Saigon kembali membuka portal dan mengisi energi. Karena ulah Ogan dan rekan-rekannya, Saigon gagal tempo hari, kali ini ia berharap bisa mengumpulkan energi secara penuh. Cara ini agar dia bisa membuka portal kematian, usai itu dia akan kembali ke semesta asalnya.

Cahaya langka menuju langit, Saigon berhasil membuka portal bangsa unu. Energi tersebut dapat diserap oleh tubuhnya, tetapi satu-satu para unu bermunculan lalu berkeliaran. Tindakan Saigon hoki, karena tidak ketahuan oleh para penjaga Lamus. Hanya energi di alam tersebut yang bisa digunakan untuk membuka portal kematian. Setelah berjalan selama kurang lebih 10 menit, Saigon berhenti.

Sejumlah unu telah kabur, mencari mangsa di Lamus, sementara Saigon mendapatkan kekuatan.

"Aku tak rela jika ibu dan ayahku mati sia-sia, kalian tidak bersalah, makanya harus kembali."

Saigon menatap langit, dia merentangkan kedua tangan, mulutnya melebar, tanda bahagia darinya.

***

Mauli ke belakang. Habis itu membuka kran air, lantas membasuh muka. Wajah kesal masih nampak, bekas air di wajah masih segar. Matanya menatap cermin, nafasnya tak teratur, usai kemunculan Lematang, Mauli belum bisa tenang. Lematang telah berusaha menjelaskan, bahkan dia telah menjalin hubungan dengan Beni, tetapi belum terucap kata maaf yang bisa memuaskan hati Mauli.

Dari belakang Ogan datang. Mauli mengambil handuk lalu mengelap wajah, sementara Ogan dianggurkan. "Mauli, bisakah kita bicara, kau selalu dingin ada apa sebenarnya?" Ogan meninggalkan Akuadron di ruang depan. "Ada apa? Kau pikir enak jadi wanita, jika tak tau kesalahanmu lebih baik kau pergi." Mauli bergerak menuju lemari es.

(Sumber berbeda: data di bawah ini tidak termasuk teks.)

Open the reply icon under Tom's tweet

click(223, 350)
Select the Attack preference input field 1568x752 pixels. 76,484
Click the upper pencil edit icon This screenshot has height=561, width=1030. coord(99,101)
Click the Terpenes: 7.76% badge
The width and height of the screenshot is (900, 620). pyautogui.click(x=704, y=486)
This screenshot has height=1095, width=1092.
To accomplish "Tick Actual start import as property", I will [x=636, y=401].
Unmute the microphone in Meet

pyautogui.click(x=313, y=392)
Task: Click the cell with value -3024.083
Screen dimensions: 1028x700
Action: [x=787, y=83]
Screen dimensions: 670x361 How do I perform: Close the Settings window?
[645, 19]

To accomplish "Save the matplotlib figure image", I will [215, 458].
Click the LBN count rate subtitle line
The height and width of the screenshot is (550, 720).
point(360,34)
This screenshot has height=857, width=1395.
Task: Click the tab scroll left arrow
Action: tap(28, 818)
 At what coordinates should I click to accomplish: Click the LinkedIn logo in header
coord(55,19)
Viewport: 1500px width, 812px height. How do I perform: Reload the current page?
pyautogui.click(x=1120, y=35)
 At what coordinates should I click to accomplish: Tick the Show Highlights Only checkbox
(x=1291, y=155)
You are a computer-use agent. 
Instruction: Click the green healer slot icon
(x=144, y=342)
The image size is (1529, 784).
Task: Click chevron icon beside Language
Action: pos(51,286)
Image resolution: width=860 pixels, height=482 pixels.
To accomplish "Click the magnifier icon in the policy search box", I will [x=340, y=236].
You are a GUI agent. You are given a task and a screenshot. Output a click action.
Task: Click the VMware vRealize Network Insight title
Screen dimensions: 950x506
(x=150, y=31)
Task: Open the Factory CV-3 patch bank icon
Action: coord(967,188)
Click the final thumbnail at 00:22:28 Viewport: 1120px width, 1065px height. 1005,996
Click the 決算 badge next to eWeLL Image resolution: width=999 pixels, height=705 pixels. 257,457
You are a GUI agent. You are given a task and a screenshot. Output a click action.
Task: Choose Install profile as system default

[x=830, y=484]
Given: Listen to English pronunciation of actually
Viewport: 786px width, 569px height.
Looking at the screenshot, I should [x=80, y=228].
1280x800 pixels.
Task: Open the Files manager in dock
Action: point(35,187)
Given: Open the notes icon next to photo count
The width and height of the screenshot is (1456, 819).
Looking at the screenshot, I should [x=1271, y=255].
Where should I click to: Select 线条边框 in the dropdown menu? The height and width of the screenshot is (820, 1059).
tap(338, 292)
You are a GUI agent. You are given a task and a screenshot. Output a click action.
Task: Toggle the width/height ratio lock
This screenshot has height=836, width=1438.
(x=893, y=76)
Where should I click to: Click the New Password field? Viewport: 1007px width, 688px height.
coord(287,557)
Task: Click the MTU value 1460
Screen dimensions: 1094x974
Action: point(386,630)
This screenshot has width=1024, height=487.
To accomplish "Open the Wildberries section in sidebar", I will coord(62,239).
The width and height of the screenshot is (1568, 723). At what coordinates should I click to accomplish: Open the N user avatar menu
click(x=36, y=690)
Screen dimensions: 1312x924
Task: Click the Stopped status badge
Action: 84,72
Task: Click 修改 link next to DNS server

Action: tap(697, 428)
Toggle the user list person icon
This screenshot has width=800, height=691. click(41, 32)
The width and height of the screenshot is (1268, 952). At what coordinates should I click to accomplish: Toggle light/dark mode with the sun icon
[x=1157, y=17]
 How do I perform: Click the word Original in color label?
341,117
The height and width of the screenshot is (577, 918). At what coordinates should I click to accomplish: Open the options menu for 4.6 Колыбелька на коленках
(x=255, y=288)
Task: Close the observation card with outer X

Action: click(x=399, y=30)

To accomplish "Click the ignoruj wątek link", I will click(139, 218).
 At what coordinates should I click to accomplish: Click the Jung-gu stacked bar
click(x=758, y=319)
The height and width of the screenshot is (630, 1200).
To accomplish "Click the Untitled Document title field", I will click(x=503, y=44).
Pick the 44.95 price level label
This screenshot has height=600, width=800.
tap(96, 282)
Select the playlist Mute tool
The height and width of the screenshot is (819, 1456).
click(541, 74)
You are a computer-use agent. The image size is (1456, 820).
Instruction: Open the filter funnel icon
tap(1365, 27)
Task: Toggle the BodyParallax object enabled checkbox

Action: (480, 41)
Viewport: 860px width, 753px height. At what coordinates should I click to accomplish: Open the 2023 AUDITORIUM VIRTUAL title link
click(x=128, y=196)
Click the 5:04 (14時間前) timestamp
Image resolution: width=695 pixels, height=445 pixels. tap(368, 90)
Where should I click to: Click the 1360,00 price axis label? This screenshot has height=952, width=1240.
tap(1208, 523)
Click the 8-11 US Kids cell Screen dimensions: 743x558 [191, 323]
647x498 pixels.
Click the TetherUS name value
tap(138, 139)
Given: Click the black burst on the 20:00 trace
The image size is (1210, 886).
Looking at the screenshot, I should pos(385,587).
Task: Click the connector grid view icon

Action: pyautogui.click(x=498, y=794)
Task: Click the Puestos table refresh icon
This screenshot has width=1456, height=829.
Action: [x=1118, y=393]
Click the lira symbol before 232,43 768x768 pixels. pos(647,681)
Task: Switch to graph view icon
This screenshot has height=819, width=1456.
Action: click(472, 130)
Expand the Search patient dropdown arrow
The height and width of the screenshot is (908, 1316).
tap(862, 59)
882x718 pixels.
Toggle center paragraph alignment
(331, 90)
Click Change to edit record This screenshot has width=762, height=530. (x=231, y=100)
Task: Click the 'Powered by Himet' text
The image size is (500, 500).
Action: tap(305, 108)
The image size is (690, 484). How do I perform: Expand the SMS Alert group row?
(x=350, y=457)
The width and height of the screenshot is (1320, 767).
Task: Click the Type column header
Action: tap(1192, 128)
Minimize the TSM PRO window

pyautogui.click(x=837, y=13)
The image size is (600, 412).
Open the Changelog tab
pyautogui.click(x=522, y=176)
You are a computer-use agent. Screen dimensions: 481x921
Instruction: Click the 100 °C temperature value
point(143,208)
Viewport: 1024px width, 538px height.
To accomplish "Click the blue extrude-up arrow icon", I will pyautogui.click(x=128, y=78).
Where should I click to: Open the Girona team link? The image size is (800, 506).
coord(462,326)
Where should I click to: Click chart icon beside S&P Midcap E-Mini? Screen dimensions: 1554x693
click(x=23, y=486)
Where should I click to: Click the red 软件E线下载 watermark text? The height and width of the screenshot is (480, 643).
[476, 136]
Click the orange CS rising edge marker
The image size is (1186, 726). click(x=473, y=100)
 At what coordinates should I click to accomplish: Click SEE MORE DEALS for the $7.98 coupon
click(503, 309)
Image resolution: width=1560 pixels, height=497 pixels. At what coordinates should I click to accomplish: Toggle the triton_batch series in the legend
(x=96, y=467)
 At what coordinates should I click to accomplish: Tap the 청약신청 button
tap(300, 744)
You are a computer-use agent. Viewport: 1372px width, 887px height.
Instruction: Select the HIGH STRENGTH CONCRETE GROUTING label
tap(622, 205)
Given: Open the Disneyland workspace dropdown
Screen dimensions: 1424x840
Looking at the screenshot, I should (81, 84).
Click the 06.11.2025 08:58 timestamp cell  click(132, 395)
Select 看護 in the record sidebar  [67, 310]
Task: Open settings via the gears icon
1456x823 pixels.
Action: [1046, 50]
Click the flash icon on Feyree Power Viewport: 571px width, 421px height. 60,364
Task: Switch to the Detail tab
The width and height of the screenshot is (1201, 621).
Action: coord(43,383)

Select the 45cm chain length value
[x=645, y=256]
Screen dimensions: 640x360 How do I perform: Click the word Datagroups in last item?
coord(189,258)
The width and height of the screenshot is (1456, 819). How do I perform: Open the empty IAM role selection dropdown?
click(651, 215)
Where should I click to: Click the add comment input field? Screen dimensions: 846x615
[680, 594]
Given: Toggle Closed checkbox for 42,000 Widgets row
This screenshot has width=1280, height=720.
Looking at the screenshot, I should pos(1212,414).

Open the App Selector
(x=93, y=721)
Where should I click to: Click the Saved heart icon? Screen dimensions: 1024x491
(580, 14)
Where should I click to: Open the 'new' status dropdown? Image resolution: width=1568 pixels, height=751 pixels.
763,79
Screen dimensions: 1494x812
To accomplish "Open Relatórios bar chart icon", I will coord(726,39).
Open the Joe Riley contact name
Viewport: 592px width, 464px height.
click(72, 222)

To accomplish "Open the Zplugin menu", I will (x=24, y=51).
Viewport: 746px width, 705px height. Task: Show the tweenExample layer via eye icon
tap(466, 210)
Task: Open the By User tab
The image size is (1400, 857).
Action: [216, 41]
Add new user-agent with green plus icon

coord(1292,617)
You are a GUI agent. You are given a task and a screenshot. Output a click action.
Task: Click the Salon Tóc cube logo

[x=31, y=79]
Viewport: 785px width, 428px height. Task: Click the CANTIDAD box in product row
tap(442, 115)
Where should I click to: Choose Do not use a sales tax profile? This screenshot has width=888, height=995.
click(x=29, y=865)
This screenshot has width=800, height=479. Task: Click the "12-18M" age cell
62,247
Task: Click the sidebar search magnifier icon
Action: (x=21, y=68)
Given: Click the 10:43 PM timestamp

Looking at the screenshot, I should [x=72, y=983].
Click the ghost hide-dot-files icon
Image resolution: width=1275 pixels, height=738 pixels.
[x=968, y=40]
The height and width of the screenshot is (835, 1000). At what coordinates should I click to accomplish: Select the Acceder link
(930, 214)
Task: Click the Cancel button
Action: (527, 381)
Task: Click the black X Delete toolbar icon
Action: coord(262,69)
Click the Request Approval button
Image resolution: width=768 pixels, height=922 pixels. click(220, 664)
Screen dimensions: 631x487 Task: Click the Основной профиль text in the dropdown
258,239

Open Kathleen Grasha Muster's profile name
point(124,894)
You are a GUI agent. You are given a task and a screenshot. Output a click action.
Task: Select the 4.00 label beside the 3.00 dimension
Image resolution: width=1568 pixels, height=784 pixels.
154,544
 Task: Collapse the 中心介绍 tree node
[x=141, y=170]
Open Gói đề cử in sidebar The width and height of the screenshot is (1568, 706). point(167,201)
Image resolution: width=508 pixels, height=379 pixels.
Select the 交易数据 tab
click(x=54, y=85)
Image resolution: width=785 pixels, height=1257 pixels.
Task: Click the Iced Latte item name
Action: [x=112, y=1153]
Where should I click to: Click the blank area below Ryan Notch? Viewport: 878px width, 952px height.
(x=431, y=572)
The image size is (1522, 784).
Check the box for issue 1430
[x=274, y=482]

Suara segar melepas dahaga. Glek-glek! Ogan hanya menelan ludah seraya berharap Mauli mau mendengarkan kalimatnya. "Mauli, jika kau tak menyebutkan apa kesalahanku maka aku pun bingung aku tak tau." Ogan membuka tangan. Alisnya ke atas, dia menatap Mauli berlagak seperti orang asing. "Dasar lelaki, semua laki-laki brengsek," ucapnya kesal.

"Jadi, aku dan Bapak Presiden brengsek?"

"Bukan. Laki-laki yang aku temui," jawab Mauli seraya memasukan botol minuman ke kulkas.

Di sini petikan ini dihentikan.